Write out all of the items below as a numbered list, leaving out any blank lines.
Start Given data
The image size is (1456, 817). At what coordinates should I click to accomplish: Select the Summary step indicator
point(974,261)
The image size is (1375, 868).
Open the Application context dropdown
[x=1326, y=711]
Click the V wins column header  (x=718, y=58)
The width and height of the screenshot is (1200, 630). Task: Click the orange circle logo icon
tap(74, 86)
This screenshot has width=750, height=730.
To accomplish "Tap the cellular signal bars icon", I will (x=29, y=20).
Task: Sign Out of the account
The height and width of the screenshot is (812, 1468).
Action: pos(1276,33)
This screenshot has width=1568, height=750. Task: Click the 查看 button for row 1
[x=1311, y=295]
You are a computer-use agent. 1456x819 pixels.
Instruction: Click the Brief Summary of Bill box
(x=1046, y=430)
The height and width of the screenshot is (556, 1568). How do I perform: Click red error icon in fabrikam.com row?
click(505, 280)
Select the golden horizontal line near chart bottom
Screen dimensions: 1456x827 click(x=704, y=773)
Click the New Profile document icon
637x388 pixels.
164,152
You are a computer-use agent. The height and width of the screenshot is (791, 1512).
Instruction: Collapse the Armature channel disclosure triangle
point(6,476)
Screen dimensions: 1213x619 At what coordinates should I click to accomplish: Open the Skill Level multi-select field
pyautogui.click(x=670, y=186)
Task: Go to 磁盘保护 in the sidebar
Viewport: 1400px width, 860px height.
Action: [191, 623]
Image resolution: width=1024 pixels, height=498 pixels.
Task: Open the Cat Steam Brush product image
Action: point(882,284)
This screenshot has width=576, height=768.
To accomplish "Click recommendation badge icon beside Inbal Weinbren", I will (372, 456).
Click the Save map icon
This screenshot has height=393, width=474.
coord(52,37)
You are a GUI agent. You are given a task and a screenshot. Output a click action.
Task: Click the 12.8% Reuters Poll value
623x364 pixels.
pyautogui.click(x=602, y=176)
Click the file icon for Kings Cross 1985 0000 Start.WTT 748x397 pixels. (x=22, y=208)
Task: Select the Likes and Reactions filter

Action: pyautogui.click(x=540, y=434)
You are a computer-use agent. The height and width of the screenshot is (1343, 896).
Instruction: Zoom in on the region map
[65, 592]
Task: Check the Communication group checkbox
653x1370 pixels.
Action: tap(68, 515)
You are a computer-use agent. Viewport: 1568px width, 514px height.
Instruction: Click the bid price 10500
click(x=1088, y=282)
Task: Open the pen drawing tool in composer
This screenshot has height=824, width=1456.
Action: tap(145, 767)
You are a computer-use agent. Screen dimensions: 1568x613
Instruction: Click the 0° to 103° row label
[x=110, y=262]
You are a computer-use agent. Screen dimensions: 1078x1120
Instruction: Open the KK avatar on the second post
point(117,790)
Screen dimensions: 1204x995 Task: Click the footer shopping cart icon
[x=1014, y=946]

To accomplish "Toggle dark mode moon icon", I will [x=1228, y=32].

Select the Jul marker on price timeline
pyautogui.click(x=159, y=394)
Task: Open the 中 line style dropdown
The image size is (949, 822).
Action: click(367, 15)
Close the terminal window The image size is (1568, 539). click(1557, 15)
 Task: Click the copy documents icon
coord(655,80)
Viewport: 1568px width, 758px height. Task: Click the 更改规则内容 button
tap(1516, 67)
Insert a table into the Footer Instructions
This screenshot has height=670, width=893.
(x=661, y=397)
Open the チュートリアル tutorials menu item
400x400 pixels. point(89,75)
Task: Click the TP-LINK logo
End Given data
### Result for this task:
1. The image size is (1456, 817). At what coordinates should I click to accomplish: Select the Summary step indicator
2. point(974,261)
3. The image size is (1375, 868).
4. Open the Application context dropdown
5. [x=1326, y=711]
6. Click the V wins column header  (x=718, y=58)
7. The width and height of the screenshot is (1200, 630). Task: Click the orange circle logo icon
8. tap(74, 86)
9. This screenshot has width=750, height=730.
10. To accomplish "Tap the cellular signal bars icon", I will (x=29, y=20).
11. Task: Sign Out of the account
12. The height and width of the screenshot is (812, 1468).
13. Action: pos(1276,33)
14. This screenshot has width=1568, height=750. Task: Click the 查看 button for row 1
15. [x=1311, y=295]
16. You are a computer-use agent. 1456x819 pixels.
17. Instruction: Click the Brief Summary of Bill box
18. (x=1046, y=430)
19. The height and width of the screenshot is (556, 1568). How do I perform: Click red error icon in fabrikam.com row?
20. click(505, 280)
21. Select the golden horizontal line near chart bottom
22. Screen dimensions: 1456x827 click(x=704, y=773)
23. Click the New Profile document icon
24. 637x388 pixels.
25. 164,152
26. You are a computer-use agent. The height and width of the screenshot is (791, 1512).
27. Instruction: Collapse the Armature channel disclosure triangle
28. point(6,476)
29. Screen dimensions: 1213x619 At what coordinates should I click to accomplish: Open the Skill Level multi-select field
30. pyautogui.click(x=670, y=186)
31. Task: Go to 磁盘保护 in the sidebar
32. Viewport: 1400px width, 860px height.
33. Action: [191, 623]
34. Image resolution: width=1024 pixels, height=498 pixels.
35. Task: Open the Cat Steam Brush product image
36. Action: point(882,284)
37. This screenshot has width=576, height=768.
38. To accomplish "Click recommendation badge icon beside Inbal Weinbren", I will (372, 456).
39. Click the Save map icon
40. This screenshot has height=393, width=474.
41. coord(52,37)
42. You are a GUI agent. You are given a task and a screenshot. Output a click action.
43. Task: Click the 12.8% Reuters Poll value
44. 623x364 pixels.
45. pyautogui.click(x=602, y=176)
46. Click the file icon for Kings Cross 1985 0000 Start.WTT 748x397 pixels. (x=22, y=208)
47. Task: Select the Likes and Reactions filter
48. Action: pyautogui.click(x=540, y=434)
49. You are a computer-use agent. The height and width of the screenshot is (1343, 896).
50. Instruction: Zoom in on the region map
51. [65, 592]
52. Task: Check the Communication group checkbox
53. 653x1370 pixels.
54. Action: tap(68, 515)
55. You are a computer-use agent. Viewport: 1568px width, 514px height.
56. Instruction: Click the bid price 10500
57. click(x=1088, y=282)
58. Task: Open the pen drawing tool in composer
59. This screenshot has height=824, width=1456.
60. Action: tap(145, 767)
61. You are a computer-use agent. Screen dimensions: 1568x613
62. Instruction: Click the 0° to 103° row label
63. [x=110, y=262]
64. You are a computer-use agent. Screen dimensions: 1078x1120
65. Instruction: Open the KK avatar on the second post
66. point(117,790)
67. Screen dimensions: 1204x995 Task: Click the footer shopping cart icon
68. [x=1014, y=946]
69. To accomplish "Toggle dark mode moon icon", I will [x=1228, y=32].
70. Select the Jul marker on price timeline
71. pyautogui.click(x=159, y=394)
72. Task: Open the 中 line style dropdown
73. The image size is (949, 822).
74. Action: click(367, 15)
75. Close the terminal window The image size is (1568, 539). click(1557, 15)
76.  Task: Click the copy documents icon
77. coord(655,80)
78. Viewport: 1568px width, 758px height. Task: Click the 更改规则内容 button
79. tap(1516, 67)
80. Insert a table into the Footer Instructions
81. This screenshot has height=670, width=893.
82. (x=661, y=397)
83. Open the チュートリアル tutorials menu item
84. 400x400 pixels. point(89,75)
85. Task: Click the TP-LINK logo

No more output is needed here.